Official PyTorch Implementation of Hypercorrelation Squeeze for Few-Shot Segmentation, arXiv 2021

Juhong Min

Last update: Dec 28, 2022

Related tags

Deep Learning hsnet

Overview

Hypercorrelation Squeeze for Few-Shot Segmentation

This is the implementation of the paper "Hypercorrelation Squeeze for Few-Shot Segmentation" by Juhong Min, Dahyun Kang, and Minsu Cho. Implemented on Python 3.7 and Pytorch 1.5.1.

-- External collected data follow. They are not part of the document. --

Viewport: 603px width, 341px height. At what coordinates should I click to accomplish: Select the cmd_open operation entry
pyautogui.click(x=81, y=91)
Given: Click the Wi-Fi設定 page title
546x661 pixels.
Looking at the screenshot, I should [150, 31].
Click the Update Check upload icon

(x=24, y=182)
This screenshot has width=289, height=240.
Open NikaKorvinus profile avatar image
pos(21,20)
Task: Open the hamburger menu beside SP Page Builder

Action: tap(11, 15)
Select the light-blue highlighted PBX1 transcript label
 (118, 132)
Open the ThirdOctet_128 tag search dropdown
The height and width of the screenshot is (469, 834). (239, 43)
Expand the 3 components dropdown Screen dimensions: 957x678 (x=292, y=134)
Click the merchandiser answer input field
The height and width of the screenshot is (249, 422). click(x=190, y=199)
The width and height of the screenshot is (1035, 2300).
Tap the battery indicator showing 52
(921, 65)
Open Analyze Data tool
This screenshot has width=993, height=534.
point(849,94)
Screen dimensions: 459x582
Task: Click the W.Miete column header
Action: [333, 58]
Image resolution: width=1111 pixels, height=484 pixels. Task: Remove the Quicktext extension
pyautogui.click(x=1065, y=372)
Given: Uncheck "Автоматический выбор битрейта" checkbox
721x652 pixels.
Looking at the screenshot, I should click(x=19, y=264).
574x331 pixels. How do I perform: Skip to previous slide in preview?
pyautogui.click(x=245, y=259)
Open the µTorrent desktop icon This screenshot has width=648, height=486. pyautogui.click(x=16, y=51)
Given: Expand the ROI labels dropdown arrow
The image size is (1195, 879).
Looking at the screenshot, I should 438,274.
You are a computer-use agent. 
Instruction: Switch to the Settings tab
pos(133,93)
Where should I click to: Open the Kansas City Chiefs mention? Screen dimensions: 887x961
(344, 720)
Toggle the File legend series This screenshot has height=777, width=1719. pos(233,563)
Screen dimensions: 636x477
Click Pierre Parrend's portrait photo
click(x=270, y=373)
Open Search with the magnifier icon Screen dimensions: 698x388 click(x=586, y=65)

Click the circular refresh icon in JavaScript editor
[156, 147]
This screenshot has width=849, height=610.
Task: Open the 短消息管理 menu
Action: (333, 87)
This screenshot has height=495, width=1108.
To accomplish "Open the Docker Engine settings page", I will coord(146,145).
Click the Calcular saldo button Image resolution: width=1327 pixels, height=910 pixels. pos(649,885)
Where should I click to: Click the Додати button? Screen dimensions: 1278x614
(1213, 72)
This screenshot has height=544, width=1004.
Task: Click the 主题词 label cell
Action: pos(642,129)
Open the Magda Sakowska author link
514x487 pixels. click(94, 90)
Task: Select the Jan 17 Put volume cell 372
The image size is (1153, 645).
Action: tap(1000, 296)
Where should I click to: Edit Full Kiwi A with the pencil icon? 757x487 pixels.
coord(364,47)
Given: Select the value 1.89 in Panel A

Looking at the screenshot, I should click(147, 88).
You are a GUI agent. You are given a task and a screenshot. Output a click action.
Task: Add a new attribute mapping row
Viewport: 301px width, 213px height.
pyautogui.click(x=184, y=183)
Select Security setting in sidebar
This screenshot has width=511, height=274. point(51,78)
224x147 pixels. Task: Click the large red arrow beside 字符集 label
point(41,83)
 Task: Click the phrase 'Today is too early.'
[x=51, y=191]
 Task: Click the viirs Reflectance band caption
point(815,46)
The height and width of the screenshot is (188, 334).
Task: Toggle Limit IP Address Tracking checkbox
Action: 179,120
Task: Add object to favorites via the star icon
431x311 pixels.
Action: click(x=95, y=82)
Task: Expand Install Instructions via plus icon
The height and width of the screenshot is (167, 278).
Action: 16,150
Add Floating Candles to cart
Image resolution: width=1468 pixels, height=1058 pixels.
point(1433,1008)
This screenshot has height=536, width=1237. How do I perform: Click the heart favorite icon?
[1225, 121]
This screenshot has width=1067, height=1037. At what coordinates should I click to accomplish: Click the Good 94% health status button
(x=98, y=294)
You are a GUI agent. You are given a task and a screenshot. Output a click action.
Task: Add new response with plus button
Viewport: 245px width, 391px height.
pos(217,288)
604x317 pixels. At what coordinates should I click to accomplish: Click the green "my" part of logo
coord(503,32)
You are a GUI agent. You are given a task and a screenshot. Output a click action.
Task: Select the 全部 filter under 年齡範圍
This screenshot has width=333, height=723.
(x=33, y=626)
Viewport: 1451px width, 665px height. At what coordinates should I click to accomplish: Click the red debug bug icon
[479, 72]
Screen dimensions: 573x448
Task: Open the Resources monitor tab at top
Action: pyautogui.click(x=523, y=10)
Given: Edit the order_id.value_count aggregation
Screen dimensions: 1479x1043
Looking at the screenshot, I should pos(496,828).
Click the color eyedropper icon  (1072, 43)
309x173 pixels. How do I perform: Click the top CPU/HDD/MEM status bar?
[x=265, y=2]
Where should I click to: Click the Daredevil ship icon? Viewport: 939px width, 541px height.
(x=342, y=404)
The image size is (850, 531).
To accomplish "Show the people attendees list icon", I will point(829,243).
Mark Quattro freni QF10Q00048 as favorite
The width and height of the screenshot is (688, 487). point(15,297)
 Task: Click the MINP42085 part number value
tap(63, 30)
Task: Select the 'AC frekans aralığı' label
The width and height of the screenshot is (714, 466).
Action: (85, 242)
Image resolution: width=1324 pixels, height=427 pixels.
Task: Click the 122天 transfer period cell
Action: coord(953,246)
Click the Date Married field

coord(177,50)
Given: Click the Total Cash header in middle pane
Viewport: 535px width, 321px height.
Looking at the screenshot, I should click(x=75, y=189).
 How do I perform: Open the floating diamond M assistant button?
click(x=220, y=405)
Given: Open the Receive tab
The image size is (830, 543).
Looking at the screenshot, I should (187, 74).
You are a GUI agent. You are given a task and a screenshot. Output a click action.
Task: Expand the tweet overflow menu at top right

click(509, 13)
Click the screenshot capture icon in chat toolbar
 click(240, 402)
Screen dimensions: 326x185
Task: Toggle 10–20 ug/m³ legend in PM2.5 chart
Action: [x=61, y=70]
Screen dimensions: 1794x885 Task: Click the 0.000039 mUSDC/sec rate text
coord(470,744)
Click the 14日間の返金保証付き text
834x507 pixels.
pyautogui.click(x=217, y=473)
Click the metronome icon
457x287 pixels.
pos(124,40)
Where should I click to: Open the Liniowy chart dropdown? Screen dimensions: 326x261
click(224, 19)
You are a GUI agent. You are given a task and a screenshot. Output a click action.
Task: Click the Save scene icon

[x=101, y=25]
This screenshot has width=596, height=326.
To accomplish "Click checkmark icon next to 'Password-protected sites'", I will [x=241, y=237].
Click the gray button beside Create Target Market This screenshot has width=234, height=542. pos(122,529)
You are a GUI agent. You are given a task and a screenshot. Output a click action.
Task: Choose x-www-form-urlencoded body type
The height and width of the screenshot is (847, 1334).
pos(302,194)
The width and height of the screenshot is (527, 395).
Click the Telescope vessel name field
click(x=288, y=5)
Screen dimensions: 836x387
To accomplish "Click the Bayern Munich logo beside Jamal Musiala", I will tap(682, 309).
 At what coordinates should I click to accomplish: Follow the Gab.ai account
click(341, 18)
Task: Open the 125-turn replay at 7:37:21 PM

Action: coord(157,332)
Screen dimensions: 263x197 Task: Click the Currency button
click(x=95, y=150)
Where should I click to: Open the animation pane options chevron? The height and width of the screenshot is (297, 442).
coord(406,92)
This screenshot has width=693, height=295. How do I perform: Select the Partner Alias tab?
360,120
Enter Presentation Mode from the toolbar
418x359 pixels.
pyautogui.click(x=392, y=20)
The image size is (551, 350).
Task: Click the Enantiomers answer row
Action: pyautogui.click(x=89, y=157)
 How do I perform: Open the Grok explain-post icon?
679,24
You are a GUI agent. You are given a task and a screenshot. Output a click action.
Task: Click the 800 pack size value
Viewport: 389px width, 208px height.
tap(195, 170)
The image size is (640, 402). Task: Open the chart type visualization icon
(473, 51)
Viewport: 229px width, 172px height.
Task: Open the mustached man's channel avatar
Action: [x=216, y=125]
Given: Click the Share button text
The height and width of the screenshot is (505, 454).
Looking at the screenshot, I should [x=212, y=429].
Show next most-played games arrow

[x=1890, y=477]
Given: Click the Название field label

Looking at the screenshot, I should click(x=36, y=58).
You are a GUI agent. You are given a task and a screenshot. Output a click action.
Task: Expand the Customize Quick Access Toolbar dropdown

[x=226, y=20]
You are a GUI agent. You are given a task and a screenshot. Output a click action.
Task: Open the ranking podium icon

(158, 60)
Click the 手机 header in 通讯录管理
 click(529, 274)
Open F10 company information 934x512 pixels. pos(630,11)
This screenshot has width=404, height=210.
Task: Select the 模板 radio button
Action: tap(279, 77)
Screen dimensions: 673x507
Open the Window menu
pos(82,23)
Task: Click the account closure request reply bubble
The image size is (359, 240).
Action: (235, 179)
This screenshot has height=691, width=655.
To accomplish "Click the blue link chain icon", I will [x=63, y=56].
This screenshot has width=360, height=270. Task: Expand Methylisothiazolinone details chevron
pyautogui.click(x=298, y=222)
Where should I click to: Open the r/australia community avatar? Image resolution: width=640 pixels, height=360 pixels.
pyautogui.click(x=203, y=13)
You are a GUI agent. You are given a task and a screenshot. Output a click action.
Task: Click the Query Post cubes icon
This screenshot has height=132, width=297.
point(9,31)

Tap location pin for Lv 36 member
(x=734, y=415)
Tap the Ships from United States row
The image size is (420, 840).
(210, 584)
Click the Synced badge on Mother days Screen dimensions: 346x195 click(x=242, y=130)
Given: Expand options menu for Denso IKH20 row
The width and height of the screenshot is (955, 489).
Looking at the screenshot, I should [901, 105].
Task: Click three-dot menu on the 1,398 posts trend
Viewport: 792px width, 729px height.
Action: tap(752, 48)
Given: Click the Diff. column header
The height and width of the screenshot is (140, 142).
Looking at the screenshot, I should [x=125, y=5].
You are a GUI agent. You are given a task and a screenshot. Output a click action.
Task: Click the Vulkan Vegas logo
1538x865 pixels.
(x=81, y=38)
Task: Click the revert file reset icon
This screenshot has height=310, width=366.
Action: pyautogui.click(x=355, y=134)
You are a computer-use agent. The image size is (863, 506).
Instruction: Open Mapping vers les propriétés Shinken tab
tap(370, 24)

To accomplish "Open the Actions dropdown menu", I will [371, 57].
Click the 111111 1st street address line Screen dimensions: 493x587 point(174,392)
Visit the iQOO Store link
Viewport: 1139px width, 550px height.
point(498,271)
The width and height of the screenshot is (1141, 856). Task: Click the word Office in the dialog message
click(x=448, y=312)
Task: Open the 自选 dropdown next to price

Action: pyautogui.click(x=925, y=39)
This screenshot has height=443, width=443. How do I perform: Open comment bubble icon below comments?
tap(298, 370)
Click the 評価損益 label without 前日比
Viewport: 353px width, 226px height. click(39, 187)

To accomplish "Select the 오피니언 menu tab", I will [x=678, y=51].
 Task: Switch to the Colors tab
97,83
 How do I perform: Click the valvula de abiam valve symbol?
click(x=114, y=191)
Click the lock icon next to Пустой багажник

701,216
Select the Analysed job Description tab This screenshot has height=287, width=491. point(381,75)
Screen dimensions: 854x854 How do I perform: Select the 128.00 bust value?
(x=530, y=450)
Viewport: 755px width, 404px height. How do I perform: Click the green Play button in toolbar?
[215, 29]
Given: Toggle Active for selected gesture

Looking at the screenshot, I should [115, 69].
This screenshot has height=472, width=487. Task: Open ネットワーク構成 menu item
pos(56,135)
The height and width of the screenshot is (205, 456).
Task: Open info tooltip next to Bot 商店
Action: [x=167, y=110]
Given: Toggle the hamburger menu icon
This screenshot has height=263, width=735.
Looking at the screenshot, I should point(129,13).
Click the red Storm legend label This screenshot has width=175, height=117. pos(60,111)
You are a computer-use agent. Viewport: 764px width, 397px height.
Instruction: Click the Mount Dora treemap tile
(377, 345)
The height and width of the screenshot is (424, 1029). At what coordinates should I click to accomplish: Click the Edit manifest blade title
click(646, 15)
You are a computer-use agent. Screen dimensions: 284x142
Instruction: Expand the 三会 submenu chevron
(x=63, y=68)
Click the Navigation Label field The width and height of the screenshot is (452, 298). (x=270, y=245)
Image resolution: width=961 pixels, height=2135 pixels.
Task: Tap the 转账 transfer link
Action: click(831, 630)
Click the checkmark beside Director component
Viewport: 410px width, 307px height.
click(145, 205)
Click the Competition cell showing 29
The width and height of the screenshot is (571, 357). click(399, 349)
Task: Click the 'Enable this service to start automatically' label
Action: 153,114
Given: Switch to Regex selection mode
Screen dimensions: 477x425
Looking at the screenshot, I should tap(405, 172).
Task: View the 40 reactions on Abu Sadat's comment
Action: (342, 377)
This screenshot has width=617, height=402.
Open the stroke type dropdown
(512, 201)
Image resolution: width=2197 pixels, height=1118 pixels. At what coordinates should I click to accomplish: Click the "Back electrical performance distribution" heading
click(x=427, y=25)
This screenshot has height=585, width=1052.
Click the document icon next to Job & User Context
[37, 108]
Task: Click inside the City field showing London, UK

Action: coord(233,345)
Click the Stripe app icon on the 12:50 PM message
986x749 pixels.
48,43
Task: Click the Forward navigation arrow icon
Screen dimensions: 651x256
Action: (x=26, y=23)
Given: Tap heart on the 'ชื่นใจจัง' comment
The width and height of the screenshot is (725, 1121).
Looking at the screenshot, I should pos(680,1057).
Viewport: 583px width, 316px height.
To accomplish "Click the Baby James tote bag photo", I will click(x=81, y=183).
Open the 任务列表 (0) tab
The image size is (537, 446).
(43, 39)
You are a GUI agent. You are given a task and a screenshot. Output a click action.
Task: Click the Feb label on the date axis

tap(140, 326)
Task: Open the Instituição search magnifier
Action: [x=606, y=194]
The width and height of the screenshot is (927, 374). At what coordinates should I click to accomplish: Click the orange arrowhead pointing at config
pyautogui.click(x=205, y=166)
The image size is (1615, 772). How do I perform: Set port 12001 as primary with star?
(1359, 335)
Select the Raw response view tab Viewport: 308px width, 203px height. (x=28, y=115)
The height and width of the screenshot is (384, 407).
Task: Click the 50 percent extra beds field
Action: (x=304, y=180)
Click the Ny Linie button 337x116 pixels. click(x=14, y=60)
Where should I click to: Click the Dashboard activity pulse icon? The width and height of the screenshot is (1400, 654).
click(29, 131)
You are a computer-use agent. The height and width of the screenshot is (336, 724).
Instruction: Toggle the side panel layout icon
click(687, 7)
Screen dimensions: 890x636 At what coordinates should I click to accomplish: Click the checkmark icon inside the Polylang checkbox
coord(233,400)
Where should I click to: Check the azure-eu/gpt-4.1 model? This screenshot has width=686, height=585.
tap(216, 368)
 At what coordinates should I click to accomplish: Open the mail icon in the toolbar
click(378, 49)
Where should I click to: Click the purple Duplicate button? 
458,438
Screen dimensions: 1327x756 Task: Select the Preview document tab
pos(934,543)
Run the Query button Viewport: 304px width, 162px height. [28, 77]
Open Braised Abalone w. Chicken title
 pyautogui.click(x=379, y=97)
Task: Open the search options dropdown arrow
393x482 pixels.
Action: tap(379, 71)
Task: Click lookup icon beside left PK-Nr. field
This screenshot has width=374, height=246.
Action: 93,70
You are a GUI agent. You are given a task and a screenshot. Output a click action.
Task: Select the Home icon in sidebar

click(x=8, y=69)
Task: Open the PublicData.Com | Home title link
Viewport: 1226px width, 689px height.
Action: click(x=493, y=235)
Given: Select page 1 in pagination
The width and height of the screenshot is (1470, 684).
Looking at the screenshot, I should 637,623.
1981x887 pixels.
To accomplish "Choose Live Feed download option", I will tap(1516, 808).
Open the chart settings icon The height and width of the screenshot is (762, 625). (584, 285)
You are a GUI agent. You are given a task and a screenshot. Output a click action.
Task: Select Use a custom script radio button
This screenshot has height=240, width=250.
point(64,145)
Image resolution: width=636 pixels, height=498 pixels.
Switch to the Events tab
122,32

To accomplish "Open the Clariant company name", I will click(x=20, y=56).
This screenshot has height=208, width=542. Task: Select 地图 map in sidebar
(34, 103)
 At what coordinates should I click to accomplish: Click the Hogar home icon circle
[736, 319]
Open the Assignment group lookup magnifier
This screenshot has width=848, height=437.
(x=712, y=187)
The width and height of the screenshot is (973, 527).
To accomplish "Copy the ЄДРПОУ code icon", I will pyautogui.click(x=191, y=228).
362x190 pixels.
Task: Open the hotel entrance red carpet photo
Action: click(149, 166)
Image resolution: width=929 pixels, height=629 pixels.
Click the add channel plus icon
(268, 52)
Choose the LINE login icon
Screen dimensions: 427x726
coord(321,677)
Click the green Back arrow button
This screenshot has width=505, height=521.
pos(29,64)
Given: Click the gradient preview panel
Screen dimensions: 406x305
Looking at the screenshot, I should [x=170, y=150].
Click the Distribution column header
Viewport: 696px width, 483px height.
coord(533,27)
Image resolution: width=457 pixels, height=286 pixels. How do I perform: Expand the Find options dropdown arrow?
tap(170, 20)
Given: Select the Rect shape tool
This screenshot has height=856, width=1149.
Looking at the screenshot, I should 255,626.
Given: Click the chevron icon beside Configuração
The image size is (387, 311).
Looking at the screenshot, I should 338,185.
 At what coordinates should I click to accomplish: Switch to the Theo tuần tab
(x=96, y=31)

For more information, check out project [website] and the paper on [arXiv].

Requirements

Python 3.7
PyTorch 1.5.1
cuda 10.1
tensorboard 1.14

Conda environment settings:

conda create -n hsnet python=3.7
conda activate hsnet

conda install pytorch=1.5.1 torchvision cudatoolkit=10.1 -c pytorch
conda install -c conda-forge tensorflow
pip install tensorboardX

Preparing Few-Shot Segmentation Datasets

Download following datasets:

1. PASCAL-5ⁱ

Download PASCAL VOC2012 devkit (train/val data):
wget http://host.robots.ox.ac.uk/pascal/VOC/voc2012/VOCtrainval_11-May-2012.tar
Download PASCAL VOC2012 SDS extended mask annotations from our [Google Drive].

2. COCO-20ⁱ

Download COCO2014 train/val images and annotations:
wget http://images.cocodataset.org/zips/train2014.zip
wget http://images.cocodataset.org/zips/val2014.zip
wget http://images.cocodataset.org/annotations/annotations_trainval2014.zip
Download COCO2014 train/val annotations from our Google Drive: [train2014.zip], [val2014.zip]. (and locate both train2014/ and val2014/ under annotations/ directory).

3. FSS-1000

Download FSS-1000 images and annotations from our [Google Drive].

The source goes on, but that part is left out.